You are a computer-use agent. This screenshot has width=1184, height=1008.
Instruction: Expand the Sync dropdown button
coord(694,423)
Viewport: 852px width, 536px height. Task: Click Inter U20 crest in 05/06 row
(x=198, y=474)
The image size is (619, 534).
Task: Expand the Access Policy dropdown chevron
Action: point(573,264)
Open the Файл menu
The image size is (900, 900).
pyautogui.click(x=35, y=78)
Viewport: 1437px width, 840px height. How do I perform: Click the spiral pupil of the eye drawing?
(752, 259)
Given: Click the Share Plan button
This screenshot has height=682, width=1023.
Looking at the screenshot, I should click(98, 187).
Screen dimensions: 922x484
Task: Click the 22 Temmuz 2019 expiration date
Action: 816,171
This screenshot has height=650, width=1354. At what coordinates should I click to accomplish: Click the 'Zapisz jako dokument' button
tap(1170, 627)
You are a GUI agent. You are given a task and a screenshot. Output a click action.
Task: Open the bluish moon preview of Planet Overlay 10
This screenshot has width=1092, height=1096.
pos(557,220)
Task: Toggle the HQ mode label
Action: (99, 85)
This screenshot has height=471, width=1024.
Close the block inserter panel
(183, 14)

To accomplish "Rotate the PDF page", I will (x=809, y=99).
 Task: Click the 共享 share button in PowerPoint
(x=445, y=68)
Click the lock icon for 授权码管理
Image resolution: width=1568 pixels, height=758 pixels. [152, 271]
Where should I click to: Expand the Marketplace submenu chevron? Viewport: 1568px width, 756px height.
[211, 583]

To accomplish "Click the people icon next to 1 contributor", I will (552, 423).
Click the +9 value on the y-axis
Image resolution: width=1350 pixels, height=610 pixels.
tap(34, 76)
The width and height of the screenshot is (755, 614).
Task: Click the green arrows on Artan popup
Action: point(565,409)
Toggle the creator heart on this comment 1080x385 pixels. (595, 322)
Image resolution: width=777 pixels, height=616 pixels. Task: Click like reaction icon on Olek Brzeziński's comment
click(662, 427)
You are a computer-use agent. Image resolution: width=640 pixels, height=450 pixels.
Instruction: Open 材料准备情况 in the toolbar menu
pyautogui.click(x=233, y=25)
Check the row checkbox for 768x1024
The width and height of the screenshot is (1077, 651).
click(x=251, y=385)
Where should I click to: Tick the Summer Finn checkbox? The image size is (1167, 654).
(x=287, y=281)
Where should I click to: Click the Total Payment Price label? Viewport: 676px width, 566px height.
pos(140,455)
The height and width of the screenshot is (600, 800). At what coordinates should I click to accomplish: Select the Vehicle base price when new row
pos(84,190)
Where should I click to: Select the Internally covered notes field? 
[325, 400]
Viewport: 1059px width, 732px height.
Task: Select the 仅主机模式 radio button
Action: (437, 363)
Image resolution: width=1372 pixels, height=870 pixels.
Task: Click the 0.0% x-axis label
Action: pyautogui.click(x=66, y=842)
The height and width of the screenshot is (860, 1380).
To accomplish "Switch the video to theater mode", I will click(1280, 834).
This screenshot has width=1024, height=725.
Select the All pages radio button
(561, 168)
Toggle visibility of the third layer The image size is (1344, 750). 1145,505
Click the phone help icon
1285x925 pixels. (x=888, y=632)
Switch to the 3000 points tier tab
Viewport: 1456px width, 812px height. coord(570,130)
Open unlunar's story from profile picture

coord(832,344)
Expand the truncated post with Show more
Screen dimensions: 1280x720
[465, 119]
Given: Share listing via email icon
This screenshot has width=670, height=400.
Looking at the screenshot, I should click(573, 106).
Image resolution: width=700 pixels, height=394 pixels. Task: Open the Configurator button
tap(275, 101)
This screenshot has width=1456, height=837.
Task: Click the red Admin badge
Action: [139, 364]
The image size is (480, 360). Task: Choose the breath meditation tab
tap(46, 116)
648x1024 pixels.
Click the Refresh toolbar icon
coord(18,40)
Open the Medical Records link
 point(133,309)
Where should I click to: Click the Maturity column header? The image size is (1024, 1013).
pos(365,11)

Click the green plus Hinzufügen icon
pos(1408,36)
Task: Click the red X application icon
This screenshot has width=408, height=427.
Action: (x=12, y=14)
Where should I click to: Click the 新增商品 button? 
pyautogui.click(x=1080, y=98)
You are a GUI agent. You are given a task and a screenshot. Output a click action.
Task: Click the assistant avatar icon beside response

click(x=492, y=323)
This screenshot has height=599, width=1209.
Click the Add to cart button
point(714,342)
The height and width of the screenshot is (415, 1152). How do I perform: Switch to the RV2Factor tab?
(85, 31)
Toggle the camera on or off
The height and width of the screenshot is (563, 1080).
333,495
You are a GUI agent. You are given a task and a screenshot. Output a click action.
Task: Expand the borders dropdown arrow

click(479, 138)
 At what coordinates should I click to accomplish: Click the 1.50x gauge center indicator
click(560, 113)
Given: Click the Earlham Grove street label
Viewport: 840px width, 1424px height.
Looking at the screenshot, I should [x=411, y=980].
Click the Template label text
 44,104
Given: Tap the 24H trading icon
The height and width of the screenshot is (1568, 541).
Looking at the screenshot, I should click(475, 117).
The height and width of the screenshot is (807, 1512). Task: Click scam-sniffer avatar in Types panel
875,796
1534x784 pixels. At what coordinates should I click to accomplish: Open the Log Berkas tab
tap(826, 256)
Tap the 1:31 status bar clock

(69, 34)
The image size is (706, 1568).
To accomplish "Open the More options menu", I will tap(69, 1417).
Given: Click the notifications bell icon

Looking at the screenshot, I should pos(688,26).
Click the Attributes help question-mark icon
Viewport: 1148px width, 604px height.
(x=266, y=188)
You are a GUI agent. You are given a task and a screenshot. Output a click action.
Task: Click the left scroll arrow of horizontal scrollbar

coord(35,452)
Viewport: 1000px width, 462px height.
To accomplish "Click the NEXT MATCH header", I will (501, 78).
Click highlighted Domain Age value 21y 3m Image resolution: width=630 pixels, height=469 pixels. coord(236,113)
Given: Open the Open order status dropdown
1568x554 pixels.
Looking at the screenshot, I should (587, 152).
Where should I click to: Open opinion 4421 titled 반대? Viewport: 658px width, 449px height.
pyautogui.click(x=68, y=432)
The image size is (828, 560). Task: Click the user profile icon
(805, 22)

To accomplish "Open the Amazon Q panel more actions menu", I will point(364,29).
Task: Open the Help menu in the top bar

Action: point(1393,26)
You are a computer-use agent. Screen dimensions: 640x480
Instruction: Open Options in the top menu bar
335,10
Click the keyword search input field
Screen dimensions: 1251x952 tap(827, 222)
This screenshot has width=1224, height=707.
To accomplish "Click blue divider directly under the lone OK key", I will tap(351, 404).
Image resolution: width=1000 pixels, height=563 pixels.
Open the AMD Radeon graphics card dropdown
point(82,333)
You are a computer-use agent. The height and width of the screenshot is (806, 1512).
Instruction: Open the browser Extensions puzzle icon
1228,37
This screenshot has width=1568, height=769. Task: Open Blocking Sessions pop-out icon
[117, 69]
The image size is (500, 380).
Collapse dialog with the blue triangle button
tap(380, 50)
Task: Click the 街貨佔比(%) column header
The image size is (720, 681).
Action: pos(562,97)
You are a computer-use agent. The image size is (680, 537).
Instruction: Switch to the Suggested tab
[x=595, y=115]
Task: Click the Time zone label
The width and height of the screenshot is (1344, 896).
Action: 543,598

= TASK GOAL =
The records above must be transcribed in full, word for word.

= RESULT OF THIS TASK =
You are a computer-use agent. This screenshot has width=1184, height=1008.
Instruction: Expand the Sync dropdown button
coord(694,423)
Viewport: 852px width, 536px height. Task: Click Inter U20 crest in 05/06 row
(x=198, y=474)
The image size is (619, 534).
Task: Expand the Access Policy dropdown chevron
Action: point(573,264)
Open the Файл menu
The image size is (900, 900).
pyautogui.click(x=35, y=78)
Viewport: 1437px width, 840px height. How do I perform: Click the spiral pupil of the eye drawing?
(752, 259)
Given: Click the Share Plan button
This screenshot has height=682, width=1023.
Looking at the screenshot, I should click(98, 187).
Screen dimensions: 922x484
Task: Click the 22 Temmuz 2019 expiration date
Action: 816,171
This screenshot has height=650, width=1354. At what coordinates should I click to accomplish: Click the 'Zapisz jako dokument' button
tap(1170, 627)
You are a GUI agent. You are given a task and a screenshot. Output a click action.
Task: Open the bluish moon preview of Planet Overlay 10
This screenshot has width=1092, height=1096.
pos(557,220)
Task: Toggle the HQ mode label
Action: (99, 85)
This screenshot has height=471, width=1024.
Close the block inserter panel
(183, 14)

To accomplish "Rotate the PDF page", I will (x=809, y=99).
 Task: Click the 共享 share button in PowerPoint
(x=445, y=68)
Click the lock icon for 授权码管理
Image resolution: width=1568 pixels, height=758 pixels. [152, 271]
Where should I click to: Expand the Marketplace submenu chevron? Viewport: 1568px width, 756px height.
[211, 583]

To accomplish "Click the people icon next to 1 contributor", I will (552, 423).
Click the +9 value on the y-axis
Image resolution: width=1350 pixels, height=610 pixels.
tap(34, 76)
The width and height of the screenshot is (755, 614).
Task: Click the green arrows on Artan popup
Action: point(565,409)
Toggle the creator heart on this comment 1080x385 pixels. (595, 322)
Image resolution: width=777 pixels, height=616 pixels. Task: Click like reaction icon on Olek Brzeziński's comment
click(662, 427)
You are a computer-use agent. Image resolution: width=640 pixels, height=450 pixels.
Instruction: Open 材料准备情况 in the toolbar menu
pyautogui.click(x=233, y=25)
Check the row checkbox for 768x1024
The width and height of the screenshot is (1077, 651).
click(x=251, y=385)
Where should I click to: Tick the Summer Finn checkbox? The image size is (1167, 654).
(x=287, y=281)
Where should I click to: Click the Total Payment Price label? Viewport: 676px width, 566px height.
pos(140,455)
The height and width of the screenshot is (600, 800). At what coordinates should I click to accomplish: Select the Vehicle base price when new row
pos(84,190)
Where should I click to: Select the Internally covered notes field? 
[325, 400]
Viewport: 1059px width, 732px height.
Task: Select the 仅主机模式 radio button
Action: (437, 363)
Image resolution: width=1372 pixels, height=870 pixels.
Task: Click the 0.0% x-axis label
Action: pyautogui.click(x=66, y=842)
The height and width of the screenshot is (860, 1380).
To accomplish "Switch the video to theater mode", I will click(1280, 834).
This screenshot has width=1024, height=725.
Select the All pages radio button
(561, 168)
Toggle visibility of the third layer The image size is (1344, 750). 1145,505
Click the phone help icon
1285x925 pixels. (x=888, y=632)
Switch to the 3000 points tier tab
Viewport: 1456px width, 812px height. coord(570,130)
Open unlunar's story from profile picture

coord(832,344)
Expand the truncated post with Show more
Screen dimensions: 1280x720
[465, 119]
Given: Share listing via email icon
This screenshot has width=670, height=400.
Looking at the screenshot, I should click(573, 106).
Image resolution: width=700 pixels, height=394 pixels. Task: Open the Configurator button
tap(275, 101)
This screenshot has width=1456, height=837.
Task: Click the red Admin badge
Action: [139, 364]
The image size is (480, 360). Task: Choose the breath meditation tab
tap(46, 116)
648x1024 pixels.
Click the Refresh toolbar icon
coord(18,40)
Open the Medical Records link
 point(133,309)
Where should I click to: Click the Maturity column header? The image size is (1024, 1013).
pos(365,11)

Click the green plus Hinzufügen icon
pos(1408,36)
Task: Click the red X application icon
This screenshot has width=408, height=427.
Action: (x=12, y=14)
Where should I click to: Click the 新增商品 button? 
pyautogui.click(x=1080, y=98)
You are a GUI agent. You are given a task and a screenshot. Output a click action.
Task: Click the assistant avatar icon beside response

click(x=492, y=323)
This screenshot has height=599, width=1209.
Click the Add to cart button
point(714,342)
The height and width of the screenshot is (415, 1152). How do I perform: Switch to the RV2Factor tab?
(85, 31)
Toggle the camera on or off
The height and width of the screenshot is (563, 1080).
333,495
You are a GUI agent. You are given a task and a screenshot. Output a click action.
Task: Expand the borders dropdown arrow

click(479, 138)
 At what coordinates should I click to accomplish: Click the 1.50x gauge center indicator
click(560, 113)
Given: Click the Earlham Grove street label
Viewport: 840px width, 1424px height.
Looking at the screenshot, I should [x=411, y=980].
Click the Template label text
 44,104
Given: Tap the 24H trading icon
The height and width of the screenshot is (1568, 541).
Looking at the screenshot, I should click(475, 117).
The height and width of the screenshot is (807, 1512). Task: Click scam-sniffer avatar in Types panel
875,796
1534x784 pixels. At what coordinates should I click to accomplish: Open the Log Berkas tab
tap(826, 256)
Tap the 1:31 status bar clock

(69, 34)
The image size is (706, 1568).
To accomplish "Open the More options menu", I will tap(69, 1417).
Given: Click the notifications bell icon

Looking at the screenshot, I should pos(688,26).
Click the Attributes help question-mark icon
Viewport: 1148px width, 604px height.
(x=266, y=188)
You are a GUI agent. You are given a task and a screenshot. Output a click action.
Task: Click the left scroll arrow of horizontal scrollbar

coord(35,452)
Viewport: 1000px width, 462px height.
To accomplish "Click the NEXT MATCH header", I will (501, 78).
Click highlighted Domain Age value 21y 3m Image resolution: width=630 pixels, height=469 pixels. coord(236,113)
Given: Open the Open order status dropdown
1568x554 pixels.
Looking at the screenshot, I should (587, 152).
Where should I click to: Open opinion 4421 titled 반대? Viewport: 658px width, 449px height.
pyautogui.click(x=68, y=432)
The image size is (828, 560). Task: Click the user profile icon
(805, 22)

To accomplish "Open the Amazon Q panel more actions menu", I will point(364,29).
Task: Open the Help menu in the top bar

Action: point(1393,26)
You are a computer-use agent. Screen dimensions: 640x480
Instruction: Open Options in the top menu bar
335,10
Click the keyword search input field
Screen dimensions: 1251x952 tap(827, 222)
This screenshot has width=1224, height=707.
To accomplish "Click blue divider directly under the lone OK key", I will tap(351, 404).
Image resolution: width=1000 pixels, height=563 pixels.
Open the AMD Radeon graphics card dropdown
point(82,333)
You are a computer-use agent. The height and width of the screenshot is (806, 1512).
Instruction: Open the browser Extensions puzzle icon
1228,37
This screenshot has width=1568, height=769. Task: Open Blocking Sessions pop-out icon
[117, 69]
The image size is (500, 380).
Collapse dialog with the blue triangle button
tap(380, 50)
Task: Click the 街貨佔比(%) column header
The image size is (720, 681).
Action: pos(562,97)
You are a computer-use agent. The image size is (680, 537).
Instruction: Switch to the Suggested tab
[x=595, y=115]
Task: Click the Time zone label
The width and height of the screenshot is (1344, 896).
Action: 543,598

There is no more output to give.